In brief, neither a text in general nor any specific message increased turnout to a statistically significant degree, regardless of whether we added covariates. In the first table, the first two columns show that being assigned to any text condition did not clearly increase voter turnout. The last two columns show that none of the variations clearly increased voter turnout. 

We then backed out the main effects of the treatment conditions. None of the conditions are statistically significant. However, in column 1, the Daisychain feature may have increased turnout by 0.31pp (p = 0.12), but the estimate dropped to 0.09pp (p = 0.56) when we included covariates.

Discussion

These estimates are in line with the Analyst Institute's most recent estimates for cold and warm SMS which suggests texts may simply have very small turnout effects.

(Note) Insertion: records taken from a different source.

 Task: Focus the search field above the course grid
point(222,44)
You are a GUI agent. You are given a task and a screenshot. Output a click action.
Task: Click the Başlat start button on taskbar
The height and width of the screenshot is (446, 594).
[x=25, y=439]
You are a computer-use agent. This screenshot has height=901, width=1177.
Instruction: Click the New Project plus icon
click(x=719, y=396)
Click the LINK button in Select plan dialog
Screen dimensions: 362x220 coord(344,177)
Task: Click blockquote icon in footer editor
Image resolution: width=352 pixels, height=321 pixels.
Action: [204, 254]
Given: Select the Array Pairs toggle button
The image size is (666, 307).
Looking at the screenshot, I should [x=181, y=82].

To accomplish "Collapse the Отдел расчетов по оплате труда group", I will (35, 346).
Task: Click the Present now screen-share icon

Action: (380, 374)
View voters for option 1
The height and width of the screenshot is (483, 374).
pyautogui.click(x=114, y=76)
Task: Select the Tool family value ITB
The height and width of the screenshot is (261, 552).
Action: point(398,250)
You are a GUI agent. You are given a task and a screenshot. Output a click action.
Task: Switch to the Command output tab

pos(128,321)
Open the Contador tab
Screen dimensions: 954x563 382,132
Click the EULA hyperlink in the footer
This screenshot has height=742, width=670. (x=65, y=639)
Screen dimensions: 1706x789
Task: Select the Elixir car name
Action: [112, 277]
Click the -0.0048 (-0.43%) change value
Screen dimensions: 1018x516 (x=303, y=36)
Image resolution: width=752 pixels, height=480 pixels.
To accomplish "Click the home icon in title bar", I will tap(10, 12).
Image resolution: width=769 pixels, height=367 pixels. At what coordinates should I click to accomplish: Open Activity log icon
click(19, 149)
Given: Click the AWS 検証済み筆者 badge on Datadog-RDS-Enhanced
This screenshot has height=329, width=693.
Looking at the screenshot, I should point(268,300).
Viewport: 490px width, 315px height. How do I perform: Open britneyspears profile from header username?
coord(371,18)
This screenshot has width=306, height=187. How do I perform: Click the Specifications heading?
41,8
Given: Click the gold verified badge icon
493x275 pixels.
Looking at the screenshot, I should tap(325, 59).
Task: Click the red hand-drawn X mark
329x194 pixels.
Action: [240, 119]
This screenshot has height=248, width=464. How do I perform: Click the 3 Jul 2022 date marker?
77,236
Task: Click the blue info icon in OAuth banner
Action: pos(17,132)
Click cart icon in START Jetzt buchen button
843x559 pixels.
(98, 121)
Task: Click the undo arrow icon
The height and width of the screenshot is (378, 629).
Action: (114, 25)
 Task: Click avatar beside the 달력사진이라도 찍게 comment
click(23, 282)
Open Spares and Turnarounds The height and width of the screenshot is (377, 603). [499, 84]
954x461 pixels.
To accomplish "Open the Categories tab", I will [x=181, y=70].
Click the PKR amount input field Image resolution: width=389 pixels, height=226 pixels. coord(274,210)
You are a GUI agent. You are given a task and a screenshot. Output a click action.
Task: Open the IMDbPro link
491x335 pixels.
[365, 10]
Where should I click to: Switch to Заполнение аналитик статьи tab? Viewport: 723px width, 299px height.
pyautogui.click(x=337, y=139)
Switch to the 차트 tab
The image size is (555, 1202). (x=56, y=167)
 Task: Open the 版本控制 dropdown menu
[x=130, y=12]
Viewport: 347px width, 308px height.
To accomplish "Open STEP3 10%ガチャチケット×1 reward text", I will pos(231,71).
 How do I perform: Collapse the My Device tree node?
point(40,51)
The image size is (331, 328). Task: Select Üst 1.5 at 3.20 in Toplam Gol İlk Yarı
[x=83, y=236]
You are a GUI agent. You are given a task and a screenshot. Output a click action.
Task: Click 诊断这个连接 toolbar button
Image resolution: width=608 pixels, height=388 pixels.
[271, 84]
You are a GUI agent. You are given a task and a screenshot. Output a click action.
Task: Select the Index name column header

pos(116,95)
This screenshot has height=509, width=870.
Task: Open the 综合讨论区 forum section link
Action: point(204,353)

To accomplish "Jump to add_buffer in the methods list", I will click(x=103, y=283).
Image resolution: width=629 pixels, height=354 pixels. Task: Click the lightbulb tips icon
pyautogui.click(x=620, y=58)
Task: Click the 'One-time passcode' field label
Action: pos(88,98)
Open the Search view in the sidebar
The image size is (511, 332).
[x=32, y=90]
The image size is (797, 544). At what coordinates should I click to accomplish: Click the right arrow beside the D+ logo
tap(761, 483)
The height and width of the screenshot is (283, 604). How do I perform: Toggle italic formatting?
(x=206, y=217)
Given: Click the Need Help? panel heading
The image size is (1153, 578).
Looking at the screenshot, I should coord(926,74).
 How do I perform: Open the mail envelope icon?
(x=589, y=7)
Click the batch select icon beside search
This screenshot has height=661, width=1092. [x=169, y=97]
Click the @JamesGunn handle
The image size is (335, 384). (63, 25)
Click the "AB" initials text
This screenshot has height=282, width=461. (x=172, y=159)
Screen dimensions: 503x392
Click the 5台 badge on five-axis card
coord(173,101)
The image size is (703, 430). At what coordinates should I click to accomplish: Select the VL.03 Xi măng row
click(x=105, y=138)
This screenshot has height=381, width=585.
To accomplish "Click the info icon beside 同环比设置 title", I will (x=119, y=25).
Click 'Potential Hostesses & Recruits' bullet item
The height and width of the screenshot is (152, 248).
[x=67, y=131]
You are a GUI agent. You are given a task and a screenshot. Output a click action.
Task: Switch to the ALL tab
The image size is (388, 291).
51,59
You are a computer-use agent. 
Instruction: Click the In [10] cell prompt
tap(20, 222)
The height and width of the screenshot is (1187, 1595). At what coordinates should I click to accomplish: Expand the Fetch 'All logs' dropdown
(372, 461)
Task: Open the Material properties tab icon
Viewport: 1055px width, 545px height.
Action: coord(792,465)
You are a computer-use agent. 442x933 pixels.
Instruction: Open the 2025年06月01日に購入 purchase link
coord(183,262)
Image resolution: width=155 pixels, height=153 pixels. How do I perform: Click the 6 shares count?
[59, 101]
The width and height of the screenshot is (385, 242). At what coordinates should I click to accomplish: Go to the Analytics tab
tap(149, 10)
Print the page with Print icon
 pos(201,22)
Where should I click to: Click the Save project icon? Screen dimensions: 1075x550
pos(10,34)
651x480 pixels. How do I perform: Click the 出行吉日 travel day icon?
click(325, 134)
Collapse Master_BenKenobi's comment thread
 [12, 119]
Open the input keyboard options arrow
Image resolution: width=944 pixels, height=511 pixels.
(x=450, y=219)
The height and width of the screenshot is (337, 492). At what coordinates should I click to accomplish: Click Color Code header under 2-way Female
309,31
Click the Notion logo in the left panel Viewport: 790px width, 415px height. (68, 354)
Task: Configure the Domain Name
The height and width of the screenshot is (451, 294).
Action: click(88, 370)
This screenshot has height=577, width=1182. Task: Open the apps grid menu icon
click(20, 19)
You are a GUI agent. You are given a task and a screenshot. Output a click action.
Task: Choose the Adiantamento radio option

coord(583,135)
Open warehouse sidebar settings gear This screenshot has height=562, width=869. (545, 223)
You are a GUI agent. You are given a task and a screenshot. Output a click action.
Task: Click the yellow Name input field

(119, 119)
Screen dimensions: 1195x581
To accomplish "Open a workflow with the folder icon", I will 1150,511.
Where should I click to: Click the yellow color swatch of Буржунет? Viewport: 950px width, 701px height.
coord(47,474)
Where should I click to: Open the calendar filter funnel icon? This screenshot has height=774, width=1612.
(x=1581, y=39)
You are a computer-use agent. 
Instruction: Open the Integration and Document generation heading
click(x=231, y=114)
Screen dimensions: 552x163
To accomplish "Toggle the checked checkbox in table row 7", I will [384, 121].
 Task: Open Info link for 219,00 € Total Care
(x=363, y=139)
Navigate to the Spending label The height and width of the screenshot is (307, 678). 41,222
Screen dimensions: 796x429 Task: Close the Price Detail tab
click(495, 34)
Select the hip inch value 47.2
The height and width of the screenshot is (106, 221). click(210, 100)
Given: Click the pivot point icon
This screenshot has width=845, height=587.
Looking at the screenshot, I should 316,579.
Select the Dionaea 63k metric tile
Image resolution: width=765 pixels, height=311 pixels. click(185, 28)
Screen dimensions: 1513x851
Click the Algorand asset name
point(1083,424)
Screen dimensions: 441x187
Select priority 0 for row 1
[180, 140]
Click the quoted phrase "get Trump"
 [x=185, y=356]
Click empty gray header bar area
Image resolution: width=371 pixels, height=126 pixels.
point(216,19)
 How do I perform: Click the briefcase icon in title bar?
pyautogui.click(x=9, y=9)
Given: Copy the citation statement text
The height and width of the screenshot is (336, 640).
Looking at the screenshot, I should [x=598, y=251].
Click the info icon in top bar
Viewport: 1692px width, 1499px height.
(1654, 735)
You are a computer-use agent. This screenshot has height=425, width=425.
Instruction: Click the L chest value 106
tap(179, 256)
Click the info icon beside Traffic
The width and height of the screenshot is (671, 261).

More research on Daisychain’s charms, ideally with a larger sample size, could show more confident estimates of their distinct turnout effect.

*We mean center all of the treatment conditions so we can interpret the main effects.

Appendix

By experimental group turnout averages:

Control: 34.8% (SE = 0.27%)

Gentle social pressure: 35.1% (SE = 0.27%)

Gentle social pressure and Daisychain charm: 35.1% (SE = 0.27%)

Gentle social pressure and poll info: 34.9% (SE = 0.27%)

Gentle social pressure, poll info, and Daisychain charm: 35.2% (SE = 0.27%)

Hard social pressure: 34.8% (SE = 0.27%)

Hard social pressure and Daisychain charm: 35.2% (SE = 0.27%)

Hard social pressure and poll info: 35.1% (SE = 0.27%)

Hard social pressure, poll info, and Daisychain charm:  35.5% (SE = 0.27%)

Poll info: 34.7% (SE = 0.27%)

Poll info link: 34.4% (SE = 0.27%)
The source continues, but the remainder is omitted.